- [Supplied data]
**********

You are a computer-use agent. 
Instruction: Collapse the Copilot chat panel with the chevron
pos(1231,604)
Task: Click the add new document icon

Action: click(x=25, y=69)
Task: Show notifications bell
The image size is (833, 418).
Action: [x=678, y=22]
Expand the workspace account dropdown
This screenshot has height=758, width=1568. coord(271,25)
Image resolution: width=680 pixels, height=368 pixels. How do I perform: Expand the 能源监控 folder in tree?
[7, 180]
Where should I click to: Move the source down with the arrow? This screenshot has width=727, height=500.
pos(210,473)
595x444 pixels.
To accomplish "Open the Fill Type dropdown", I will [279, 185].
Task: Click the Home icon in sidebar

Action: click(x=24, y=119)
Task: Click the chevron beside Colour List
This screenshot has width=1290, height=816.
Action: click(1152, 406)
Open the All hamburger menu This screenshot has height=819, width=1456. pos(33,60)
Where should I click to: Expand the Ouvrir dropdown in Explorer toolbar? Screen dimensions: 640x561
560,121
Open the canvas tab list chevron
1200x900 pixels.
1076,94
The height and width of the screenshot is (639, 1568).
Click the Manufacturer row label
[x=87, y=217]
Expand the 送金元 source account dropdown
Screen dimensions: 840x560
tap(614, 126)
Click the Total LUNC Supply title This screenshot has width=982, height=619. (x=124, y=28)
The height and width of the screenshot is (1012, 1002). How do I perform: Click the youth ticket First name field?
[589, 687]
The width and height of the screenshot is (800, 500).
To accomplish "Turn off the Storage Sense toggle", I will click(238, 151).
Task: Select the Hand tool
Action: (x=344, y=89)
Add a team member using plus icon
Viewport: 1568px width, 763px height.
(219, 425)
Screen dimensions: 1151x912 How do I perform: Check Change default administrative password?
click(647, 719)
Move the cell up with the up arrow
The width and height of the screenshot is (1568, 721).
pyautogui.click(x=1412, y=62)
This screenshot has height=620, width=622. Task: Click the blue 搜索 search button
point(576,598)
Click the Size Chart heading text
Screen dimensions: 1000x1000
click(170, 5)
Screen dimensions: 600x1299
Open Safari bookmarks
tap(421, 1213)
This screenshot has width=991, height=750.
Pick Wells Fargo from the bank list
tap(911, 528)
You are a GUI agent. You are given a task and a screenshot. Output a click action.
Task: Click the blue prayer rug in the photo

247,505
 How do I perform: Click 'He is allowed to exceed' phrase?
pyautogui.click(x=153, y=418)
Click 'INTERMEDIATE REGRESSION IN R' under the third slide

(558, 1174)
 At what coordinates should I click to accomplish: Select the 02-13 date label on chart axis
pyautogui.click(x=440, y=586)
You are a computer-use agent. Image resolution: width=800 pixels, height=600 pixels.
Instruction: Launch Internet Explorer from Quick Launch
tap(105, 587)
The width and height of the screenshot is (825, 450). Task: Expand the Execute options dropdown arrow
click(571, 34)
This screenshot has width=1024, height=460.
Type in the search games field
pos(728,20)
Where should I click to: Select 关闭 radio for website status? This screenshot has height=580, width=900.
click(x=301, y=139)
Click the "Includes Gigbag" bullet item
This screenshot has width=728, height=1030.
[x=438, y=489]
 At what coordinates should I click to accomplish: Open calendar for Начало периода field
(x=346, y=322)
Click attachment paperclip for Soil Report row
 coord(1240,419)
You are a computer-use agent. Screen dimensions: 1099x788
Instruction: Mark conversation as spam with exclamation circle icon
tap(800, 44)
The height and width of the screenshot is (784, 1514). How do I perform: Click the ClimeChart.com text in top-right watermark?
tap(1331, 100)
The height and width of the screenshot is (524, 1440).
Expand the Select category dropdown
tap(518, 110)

**********

- [Work to be completed] The answer must be a single number: how many lines above contain "agent".

- [Answer space] 4